The FCPA’s Accounting Provisions apply specifically to “Issuers,” which are companies publicly traded on a U.S. exchange or those required to file periodic reports with the Securities and Exchange Commission (SEC). These provisions prevent companies from concealing illegal payments by masking them in their financial documentation. The Books and Records Provision requires Issuers to keep books, records, and accounts that accurately reflect the transactions and dispositions of company assets in reasonable detail. Mischaracterizing a bribe as a legitimate expense, such as a “consulting fee” or “travel expense,” constitutes a violation.
The Internal Controls Provision mandates that Issuers maintain a system of internal accounting controls. This system must provide reasonable assurance that transactions are executed and recorded according to management’s authorization. Furthermore, the system must ensure accountability for assets and allow for the accurate preparation of financial statements. Violations of the accounting provisions do not require proof of a corrupt payment to a foreign official; a company can face liability simply for failing to implement adequate internal controls or maintaining inaccurate records.
The FCPA’s jurisdiction covers three main categories of persons and entities, extending its reach both domestically and extraterritorially. The first category is “Issuers,” which includes any company registered under Section 12 of the Securities Exchange Act or required to file reports with the SEC. The second category is “Domestic Concerns,” encompassing any U.S. citizen, national, or resident, as well as any business entity organized or having its principal place of business in the U.S. Individuals and entities in these first two categories can be held liable for corrupt acts occurring anywhere in the world.
The third category covers Foreign Persons and Entities that are neither Issuers nor Domestic Concerns but commit an act in furtherance of a corrupt payment while physically present in the United States. This territorial jurisdiction means a foreign company or individual can be liable if they use U.S. mails, wire transfers, or any other instrumentalities of interstate commerce in connection with the bribe. Individuals acting on behalf of these covered entities, including officers, directors, employees, agents, and stockholders, are also subject to FCPA prosecution.
Violations of the FCPA can result in severe civil and criminal penalties for both the involved entities and individuals, enforced by the Department of Justice (DOJ) and the SEC. Corporations that violate the anti-bribery provisions face criminal fines of up to $2 million per violation, while individuals face criminal fines of up to $250,000 and up to five years of imprisonment per violation. For willful violations of the accounting provisions, corporate criminal fines can reach $25 million, and individuals face fines up to $5 million and imprisonment for up to 20 years.
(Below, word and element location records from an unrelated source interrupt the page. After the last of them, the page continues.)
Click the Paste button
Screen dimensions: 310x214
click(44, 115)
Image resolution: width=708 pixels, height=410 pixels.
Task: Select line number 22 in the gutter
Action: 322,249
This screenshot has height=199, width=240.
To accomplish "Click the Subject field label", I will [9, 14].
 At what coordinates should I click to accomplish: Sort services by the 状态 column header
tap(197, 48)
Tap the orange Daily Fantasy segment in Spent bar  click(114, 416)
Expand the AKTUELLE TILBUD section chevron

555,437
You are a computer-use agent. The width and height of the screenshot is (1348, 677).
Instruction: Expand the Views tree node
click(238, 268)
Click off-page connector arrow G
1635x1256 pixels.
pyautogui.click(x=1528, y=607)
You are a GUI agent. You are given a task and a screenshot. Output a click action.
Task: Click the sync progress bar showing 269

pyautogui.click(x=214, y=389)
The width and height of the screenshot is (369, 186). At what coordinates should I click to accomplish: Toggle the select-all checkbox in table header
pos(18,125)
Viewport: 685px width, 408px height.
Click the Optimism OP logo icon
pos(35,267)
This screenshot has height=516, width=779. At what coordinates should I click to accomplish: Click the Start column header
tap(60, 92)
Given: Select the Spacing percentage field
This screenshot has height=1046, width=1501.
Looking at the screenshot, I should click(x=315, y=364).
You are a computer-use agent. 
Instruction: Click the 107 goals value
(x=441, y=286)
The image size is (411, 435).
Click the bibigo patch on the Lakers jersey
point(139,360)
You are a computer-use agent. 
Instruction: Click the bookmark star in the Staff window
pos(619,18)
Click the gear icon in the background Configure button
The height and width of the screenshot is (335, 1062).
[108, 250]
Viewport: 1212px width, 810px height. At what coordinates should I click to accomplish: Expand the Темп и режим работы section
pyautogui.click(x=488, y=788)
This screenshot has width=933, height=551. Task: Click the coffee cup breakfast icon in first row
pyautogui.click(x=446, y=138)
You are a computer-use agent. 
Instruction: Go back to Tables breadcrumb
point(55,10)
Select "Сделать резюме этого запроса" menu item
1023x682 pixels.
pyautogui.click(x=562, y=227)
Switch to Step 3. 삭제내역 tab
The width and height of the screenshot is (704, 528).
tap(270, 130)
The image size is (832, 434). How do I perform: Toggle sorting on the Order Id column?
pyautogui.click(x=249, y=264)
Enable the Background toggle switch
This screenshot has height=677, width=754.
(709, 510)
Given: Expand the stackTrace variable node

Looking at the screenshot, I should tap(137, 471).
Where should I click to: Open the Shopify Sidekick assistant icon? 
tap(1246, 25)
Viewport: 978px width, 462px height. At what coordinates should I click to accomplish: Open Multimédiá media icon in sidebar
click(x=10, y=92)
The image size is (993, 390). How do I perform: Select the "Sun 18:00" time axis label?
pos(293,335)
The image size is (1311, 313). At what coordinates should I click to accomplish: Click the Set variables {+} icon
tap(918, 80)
The Alternative Fines Act allows courts to impose higher monetary penalties, up to twice the gross pecuniary gain obtained or twice the gross pecuniary loss suffered by another party. Beyond criminal sanctions, the SEC can impose civil penalties and seek non-monetary remedies. These consequences include the disgorgement of all illicit profits gained from the corrupt scheme, which often exceeds statutory fine amounts. Companies may also face debarment, resulting in the loss of eligibility to contract with the U.S. government.